* Exercise 1
Using the text about the circle of elms in Edinburgh Gardens, answer each question on its own line.
(a) How many elms make up the circle?
(b) How large is the park, in hectares?
(c) What kind of elms are they, by common and botanical name?
* Exercise 2
Extend the text about the circle of elms in Edinburgh Gardens with new writing that begins right after its final sentence.

[[ Supplied passage, beginning ]]

The circle of elms in Edinburgh Gardens

January 12, 2017 Ethnobiology, History 3 Comments

There’s a circle of thirteen elms in Fitzroy’s Edinburgh Gardens, my favourite park in Melbourne.

You could walk through that park for years without noticing them – and if you did, you might not attach any particular importance to them. However thirteen is the number of lunar months in the year, and in European folklore, elms mark the entrance to the fairy kingdom. So to local pagans, if there are any, this has to be a circle of significance, an appropriate place for full moon and solstice celebrations. Given the number of elm trees in Melbourne, this city has very many  entrances to the fairy kingdom.

Fitzroy was Melbourne’s first suburb, with working class origins which can be hard to recognise in the face of its more recent gentrification. The park itself is sizeable – 26 hectares, and was established in part to provide sporting facilities for the locals. It was home to the Fitzroy Football Club, one of the original Australian Rules footy clubs. which alone makes it significant in Melbourne’s history. In addition, these are Dutch elms (Ulmus x hollandica). Dutch elm disease devastated most of the northern hemisphere’s mature elms, but did not reach Australia and consequently we now have some of the most significant stands of mature elms in the world.

[[ Supplied passage, end ]]
[[ Entries shown, beginning ]]

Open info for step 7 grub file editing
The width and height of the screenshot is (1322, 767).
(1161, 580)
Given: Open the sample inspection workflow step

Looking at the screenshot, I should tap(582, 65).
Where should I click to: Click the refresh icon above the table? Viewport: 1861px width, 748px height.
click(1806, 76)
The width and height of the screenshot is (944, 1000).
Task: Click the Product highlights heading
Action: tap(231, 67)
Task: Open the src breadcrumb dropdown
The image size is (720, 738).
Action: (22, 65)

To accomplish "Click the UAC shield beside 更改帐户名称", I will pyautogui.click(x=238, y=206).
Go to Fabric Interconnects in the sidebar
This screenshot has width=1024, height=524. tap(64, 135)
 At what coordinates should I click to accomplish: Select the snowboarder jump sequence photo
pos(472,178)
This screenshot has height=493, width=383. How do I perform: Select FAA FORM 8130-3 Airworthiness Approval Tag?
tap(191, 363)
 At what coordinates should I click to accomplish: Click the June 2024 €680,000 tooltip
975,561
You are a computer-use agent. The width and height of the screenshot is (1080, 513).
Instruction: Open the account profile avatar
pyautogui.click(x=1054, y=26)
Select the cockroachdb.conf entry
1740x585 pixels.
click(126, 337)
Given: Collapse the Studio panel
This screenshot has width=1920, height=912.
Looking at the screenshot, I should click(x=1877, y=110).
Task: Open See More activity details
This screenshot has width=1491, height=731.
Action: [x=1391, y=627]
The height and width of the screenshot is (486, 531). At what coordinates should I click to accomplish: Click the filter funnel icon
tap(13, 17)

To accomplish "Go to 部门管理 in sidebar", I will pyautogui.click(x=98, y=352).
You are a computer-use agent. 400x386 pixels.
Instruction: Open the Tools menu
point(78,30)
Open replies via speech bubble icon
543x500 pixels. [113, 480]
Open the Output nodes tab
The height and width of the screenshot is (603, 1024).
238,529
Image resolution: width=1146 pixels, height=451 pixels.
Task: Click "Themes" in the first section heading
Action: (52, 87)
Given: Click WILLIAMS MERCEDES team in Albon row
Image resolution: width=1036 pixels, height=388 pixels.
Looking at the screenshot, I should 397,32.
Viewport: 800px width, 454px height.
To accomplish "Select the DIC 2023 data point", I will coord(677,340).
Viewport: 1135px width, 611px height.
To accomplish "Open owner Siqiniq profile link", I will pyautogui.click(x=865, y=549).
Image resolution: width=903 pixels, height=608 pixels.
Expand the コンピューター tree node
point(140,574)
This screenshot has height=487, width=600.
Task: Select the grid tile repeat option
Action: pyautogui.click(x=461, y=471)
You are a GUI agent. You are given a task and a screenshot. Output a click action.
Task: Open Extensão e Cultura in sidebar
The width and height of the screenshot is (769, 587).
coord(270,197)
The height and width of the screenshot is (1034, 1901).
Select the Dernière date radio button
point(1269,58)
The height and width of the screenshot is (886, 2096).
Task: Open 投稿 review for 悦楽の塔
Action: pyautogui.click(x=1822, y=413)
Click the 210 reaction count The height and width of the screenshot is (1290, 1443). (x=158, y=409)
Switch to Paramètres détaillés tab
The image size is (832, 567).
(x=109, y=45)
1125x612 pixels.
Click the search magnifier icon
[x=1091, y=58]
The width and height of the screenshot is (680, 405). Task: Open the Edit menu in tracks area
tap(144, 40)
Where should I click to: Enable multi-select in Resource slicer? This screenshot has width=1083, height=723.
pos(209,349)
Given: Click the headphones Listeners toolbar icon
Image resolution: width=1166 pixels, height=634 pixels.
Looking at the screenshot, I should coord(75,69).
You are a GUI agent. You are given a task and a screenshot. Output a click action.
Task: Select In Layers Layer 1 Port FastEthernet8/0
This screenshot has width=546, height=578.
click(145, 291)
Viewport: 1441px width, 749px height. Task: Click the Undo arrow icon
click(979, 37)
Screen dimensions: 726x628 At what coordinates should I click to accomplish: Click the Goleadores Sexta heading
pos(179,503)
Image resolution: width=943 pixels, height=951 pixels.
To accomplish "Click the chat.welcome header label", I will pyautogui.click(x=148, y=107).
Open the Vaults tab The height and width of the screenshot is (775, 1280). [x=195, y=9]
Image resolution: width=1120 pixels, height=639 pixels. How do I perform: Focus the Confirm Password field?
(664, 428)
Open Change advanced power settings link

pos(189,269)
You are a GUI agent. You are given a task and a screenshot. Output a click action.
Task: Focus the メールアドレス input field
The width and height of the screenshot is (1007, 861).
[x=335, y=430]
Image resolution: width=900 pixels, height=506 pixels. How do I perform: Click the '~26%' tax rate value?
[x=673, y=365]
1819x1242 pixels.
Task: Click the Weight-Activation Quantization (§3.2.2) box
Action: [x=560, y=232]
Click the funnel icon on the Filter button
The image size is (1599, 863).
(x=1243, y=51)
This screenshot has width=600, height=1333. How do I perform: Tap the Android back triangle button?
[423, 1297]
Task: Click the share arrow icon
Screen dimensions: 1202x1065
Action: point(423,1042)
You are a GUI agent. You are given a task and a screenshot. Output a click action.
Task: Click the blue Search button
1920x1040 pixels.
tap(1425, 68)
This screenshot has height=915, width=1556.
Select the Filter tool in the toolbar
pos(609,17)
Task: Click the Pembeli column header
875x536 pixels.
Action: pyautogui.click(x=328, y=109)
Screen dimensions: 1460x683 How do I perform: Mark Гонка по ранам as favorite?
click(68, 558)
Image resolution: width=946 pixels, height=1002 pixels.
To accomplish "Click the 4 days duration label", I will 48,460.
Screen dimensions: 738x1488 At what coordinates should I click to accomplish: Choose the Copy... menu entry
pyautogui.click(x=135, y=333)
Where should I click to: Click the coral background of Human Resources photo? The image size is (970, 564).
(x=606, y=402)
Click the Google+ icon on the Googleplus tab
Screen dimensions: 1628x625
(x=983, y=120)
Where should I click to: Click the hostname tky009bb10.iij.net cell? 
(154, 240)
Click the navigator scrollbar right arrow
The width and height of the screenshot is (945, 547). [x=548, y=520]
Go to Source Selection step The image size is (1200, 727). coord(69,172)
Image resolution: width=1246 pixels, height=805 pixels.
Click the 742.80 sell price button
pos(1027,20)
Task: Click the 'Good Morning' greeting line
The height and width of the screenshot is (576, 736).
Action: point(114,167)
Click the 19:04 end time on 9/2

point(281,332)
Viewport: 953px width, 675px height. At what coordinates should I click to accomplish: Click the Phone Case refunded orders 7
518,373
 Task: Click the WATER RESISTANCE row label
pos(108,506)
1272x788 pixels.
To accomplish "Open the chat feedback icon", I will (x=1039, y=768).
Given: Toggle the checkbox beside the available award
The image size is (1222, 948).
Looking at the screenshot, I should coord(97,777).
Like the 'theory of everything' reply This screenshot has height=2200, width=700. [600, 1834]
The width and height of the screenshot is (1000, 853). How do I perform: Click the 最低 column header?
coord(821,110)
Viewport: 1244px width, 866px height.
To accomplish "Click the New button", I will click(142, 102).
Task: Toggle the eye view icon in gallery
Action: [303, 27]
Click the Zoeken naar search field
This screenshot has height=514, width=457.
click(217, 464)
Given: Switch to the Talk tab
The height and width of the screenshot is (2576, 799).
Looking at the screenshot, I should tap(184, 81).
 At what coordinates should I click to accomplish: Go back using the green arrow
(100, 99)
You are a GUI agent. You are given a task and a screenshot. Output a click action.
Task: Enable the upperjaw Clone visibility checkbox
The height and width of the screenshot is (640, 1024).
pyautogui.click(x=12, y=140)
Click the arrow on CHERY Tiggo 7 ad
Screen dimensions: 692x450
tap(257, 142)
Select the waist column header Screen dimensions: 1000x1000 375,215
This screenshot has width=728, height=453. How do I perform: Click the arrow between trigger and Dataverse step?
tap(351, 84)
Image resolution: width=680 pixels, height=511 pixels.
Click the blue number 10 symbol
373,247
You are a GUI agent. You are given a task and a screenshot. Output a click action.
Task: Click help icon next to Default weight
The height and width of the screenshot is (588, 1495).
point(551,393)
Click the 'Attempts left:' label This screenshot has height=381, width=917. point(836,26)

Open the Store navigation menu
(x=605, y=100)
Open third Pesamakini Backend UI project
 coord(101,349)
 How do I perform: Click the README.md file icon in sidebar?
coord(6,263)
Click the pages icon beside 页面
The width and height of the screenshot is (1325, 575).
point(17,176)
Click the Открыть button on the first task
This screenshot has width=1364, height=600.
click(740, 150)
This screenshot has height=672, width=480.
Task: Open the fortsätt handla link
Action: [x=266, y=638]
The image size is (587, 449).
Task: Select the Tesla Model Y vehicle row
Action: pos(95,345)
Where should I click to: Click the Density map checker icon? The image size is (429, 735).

[[ Entries shown, end ]]

* Response area 1
(a) Thirteen.
(b) 26 hectares.
(c) Dutch elms (Ulmus x hollandica).

* Response area 2
What are the origins of this circle? Clearly the trees were not planted in the 1970s by a group of hippie moon-worshippers – these are trees that were planted in the mid-1890s. That’s over 120 years ago (elms can live for 300 years). Who decided to plant them? And why a circle of thirteen, why not twelve or fifteen? Did this pattern of tree-planting have any significance in late 19th century Melbourne? More specifically, was the folklore around lunar cycles popular here at that time? I don’t have answers to these questions. The Conservation Management Plan prepared for the local council in 2004 offers few clues. It dates the planting as around 1894-5, and describes the circle as ‘unusual’ and suggests that the trees may have been planted around a flower garden, now long gone.

For now, the trees provide welcome shade, a place to muse and a place to dream on a hot summer’s day.